# Task brief
Pull out each line of the data that includes the word "axis".

=-=-=

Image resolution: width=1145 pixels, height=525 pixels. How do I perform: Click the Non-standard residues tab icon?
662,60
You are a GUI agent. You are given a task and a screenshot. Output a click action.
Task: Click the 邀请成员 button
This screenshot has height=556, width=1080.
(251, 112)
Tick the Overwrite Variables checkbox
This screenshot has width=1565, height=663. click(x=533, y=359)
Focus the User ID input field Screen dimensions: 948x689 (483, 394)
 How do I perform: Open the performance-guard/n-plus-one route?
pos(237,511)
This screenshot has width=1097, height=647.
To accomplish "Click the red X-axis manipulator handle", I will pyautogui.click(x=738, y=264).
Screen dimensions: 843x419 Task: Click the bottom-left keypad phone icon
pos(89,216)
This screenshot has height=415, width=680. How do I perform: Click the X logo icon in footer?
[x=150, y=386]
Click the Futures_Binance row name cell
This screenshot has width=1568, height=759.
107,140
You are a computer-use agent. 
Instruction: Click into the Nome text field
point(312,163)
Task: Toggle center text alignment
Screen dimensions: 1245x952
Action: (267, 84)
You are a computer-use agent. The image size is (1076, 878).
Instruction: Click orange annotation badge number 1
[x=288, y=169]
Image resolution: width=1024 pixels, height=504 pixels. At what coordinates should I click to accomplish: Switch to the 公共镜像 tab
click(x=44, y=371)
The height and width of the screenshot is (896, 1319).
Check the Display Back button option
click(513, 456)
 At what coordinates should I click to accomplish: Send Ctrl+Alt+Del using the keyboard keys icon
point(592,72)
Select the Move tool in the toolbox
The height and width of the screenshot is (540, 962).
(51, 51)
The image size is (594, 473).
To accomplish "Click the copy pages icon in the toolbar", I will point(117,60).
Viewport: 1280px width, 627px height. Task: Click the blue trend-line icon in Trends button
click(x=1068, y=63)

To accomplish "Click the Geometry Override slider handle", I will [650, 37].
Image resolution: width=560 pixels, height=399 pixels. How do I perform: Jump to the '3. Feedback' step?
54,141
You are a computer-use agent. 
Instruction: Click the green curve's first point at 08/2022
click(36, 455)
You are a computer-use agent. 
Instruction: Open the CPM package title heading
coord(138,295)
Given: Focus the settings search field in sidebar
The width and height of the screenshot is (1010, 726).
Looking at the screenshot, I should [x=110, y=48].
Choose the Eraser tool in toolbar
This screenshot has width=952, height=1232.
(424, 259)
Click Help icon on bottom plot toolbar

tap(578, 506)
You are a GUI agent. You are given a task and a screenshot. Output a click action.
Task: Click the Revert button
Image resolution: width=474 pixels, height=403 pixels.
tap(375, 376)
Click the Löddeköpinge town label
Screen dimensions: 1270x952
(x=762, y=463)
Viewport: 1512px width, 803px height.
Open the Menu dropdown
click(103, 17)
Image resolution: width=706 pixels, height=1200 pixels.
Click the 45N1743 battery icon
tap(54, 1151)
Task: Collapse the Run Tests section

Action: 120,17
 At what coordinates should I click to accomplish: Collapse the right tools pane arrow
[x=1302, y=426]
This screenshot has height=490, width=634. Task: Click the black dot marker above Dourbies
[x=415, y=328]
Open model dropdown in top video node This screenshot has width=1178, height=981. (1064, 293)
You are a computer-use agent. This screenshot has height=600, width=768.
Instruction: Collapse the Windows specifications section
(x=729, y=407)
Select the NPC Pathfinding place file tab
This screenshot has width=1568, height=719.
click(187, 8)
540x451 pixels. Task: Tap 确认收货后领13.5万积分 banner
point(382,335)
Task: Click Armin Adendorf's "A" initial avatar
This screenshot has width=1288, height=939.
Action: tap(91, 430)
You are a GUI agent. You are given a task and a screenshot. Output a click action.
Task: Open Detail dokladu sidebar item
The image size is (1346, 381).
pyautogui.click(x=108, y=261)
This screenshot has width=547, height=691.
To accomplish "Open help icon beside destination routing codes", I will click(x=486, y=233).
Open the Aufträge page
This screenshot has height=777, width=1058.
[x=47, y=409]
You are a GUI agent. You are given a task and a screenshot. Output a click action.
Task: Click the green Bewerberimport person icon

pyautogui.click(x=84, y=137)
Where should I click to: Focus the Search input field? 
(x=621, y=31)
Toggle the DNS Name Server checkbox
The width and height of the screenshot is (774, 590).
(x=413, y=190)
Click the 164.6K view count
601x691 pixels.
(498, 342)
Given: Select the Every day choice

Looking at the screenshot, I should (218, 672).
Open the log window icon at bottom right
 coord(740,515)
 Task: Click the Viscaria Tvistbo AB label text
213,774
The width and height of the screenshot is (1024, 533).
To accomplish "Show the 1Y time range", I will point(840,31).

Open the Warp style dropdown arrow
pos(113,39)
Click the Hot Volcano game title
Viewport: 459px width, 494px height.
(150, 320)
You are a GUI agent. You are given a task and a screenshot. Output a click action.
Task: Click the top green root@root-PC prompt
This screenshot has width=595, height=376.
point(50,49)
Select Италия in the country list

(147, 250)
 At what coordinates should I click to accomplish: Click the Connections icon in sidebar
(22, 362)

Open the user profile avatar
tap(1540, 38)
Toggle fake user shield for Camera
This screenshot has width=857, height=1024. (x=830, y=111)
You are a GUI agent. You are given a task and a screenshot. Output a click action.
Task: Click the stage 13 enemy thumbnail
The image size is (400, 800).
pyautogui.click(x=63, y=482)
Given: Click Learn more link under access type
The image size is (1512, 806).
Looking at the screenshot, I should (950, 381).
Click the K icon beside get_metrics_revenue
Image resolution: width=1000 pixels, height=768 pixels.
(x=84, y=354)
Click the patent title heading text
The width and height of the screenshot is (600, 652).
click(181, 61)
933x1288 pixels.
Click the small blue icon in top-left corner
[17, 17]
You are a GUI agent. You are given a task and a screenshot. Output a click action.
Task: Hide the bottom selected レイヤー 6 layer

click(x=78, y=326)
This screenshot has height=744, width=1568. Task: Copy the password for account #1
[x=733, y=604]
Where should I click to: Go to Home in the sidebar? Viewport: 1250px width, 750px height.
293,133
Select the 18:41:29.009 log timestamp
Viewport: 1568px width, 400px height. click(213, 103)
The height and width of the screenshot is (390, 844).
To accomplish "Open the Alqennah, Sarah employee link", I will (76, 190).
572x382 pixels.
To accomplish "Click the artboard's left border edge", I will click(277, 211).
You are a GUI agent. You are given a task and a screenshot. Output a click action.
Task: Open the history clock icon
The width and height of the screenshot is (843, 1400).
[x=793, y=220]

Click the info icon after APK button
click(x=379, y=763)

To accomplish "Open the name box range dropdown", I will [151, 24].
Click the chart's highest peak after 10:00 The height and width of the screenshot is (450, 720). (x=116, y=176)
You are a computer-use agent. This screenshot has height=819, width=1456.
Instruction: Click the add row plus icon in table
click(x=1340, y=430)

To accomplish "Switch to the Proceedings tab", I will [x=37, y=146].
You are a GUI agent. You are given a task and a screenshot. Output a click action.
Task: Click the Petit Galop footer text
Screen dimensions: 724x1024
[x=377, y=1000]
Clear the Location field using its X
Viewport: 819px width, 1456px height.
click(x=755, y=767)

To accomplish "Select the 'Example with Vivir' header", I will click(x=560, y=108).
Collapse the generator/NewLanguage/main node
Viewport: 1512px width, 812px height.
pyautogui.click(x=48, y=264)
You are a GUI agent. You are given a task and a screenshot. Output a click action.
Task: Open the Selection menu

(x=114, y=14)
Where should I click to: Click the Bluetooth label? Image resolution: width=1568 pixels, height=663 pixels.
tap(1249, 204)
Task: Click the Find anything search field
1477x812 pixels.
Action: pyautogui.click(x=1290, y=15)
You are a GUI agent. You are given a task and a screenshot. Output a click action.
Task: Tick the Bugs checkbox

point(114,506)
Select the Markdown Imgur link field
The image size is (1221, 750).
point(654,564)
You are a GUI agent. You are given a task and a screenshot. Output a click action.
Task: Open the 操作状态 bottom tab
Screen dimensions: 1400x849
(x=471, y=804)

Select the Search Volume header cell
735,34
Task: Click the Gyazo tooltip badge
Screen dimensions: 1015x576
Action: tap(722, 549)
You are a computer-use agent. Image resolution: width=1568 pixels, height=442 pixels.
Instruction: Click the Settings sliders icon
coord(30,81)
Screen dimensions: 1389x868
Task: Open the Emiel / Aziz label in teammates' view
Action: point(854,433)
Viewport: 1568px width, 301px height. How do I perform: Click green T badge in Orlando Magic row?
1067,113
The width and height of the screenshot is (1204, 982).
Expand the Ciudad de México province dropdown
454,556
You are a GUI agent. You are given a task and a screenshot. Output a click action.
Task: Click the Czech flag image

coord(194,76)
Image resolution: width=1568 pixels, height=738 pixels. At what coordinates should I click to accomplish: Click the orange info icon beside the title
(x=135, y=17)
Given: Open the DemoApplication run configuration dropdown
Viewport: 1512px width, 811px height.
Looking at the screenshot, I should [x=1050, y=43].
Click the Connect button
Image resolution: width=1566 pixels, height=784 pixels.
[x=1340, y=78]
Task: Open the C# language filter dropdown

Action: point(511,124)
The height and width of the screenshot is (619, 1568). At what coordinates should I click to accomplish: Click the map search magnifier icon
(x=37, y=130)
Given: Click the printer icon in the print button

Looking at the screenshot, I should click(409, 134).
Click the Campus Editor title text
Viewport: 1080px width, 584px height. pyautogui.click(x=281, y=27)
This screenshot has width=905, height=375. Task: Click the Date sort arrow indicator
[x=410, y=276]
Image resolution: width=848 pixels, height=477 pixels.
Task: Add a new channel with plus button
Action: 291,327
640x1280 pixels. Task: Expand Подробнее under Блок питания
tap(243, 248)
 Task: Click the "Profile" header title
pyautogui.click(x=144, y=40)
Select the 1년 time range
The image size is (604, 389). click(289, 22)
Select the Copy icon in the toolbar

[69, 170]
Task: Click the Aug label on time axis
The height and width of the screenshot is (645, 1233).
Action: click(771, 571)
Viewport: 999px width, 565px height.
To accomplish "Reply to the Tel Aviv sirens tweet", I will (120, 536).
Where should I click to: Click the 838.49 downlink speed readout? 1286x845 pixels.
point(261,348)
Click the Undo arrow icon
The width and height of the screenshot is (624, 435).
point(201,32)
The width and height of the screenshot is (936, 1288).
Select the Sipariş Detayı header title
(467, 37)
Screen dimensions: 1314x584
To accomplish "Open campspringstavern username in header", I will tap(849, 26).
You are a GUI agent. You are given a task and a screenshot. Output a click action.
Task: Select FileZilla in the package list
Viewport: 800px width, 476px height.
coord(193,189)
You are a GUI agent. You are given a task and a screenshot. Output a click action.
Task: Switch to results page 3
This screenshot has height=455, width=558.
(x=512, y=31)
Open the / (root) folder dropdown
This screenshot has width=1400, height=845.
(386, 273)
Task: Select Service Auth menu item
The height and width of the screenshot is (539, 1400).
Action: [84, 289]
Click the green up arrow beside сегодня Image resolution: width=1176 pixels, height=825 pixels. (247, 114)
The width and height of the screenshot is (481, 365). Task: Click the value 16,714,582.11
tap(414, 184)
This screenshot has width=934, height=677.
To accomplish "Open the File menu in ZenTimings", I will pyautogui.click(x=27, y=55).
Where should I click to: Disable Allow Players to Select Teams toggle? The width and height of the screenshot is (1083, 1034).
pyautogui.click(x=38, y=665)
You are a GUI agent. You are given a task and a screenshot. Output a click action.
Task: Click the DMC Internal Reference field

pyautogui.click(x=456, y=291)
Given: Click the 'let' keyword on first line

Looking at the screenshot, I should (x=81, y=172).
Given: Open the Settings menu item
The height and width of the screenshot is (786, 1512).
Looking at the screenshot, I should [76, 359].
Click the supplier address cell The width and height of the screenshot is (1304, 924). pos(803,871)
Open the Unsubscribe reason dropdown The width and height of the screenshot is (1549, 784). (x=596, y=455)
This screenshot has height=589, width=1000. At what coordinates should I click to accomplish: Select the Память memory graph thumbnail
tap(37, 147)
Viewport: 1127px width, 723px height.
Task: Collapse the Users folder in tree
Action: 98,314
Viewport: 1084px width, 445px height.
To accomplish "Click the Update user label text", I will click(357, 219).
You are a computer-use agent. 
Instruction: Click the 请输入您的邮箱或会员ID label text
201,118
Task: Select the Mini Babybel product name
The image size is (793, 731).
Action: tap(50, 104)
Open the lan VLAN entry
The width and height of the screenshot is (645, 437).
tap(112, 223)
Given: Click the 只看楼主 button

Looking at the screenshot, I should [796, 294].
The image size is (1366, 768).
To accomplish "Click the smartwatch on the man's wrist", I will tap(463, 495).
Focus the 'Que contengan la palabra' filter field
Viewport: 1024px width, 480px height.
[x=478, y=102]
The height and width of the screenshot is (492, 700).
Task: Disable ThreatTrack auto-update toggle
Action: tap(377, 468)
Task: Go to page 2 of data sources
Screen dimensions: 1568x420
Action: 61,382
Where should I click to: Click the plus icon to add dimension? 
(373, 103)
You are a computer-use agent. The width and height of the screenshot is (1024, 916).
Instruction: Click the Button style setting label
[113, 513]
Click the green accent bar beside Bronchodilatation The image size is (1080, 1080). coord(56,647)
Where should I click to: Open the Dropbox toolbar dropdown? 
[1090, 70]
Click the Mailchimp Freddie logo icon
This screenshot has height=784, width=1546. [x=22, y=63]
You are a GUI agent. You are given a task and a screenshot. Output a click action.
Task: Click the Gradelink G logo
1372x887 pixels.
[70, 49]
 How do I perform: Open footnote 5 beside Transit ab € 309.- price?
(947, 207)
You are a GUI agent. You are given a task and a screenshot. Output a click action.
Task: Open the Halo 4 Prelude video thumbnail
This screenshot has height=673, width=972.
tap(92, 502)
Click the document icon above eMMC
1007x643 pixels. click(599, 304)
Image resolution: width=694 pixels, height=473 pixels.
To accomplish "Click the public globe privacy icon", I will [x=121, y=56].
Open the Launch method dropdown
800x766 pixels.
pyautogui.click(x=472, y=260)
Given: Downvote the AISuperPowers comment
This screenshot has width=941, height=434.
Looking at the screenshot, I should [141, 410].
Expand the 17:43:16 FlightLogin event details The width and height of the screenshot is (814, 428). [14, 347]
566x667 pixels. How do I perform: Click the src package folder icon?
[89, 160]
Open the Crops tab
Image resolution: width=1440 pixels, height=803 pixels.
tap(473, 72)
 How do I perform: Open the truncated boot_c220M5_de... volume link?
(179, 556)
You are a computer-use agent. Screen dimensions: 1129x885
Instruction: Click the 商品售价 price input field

=-=-=

# Result of the exercise
To accomplish "Click the red X-axis manipulator handle", I will pyautogui.click(x=738, y=264).
Task: Click the Aug label on time axis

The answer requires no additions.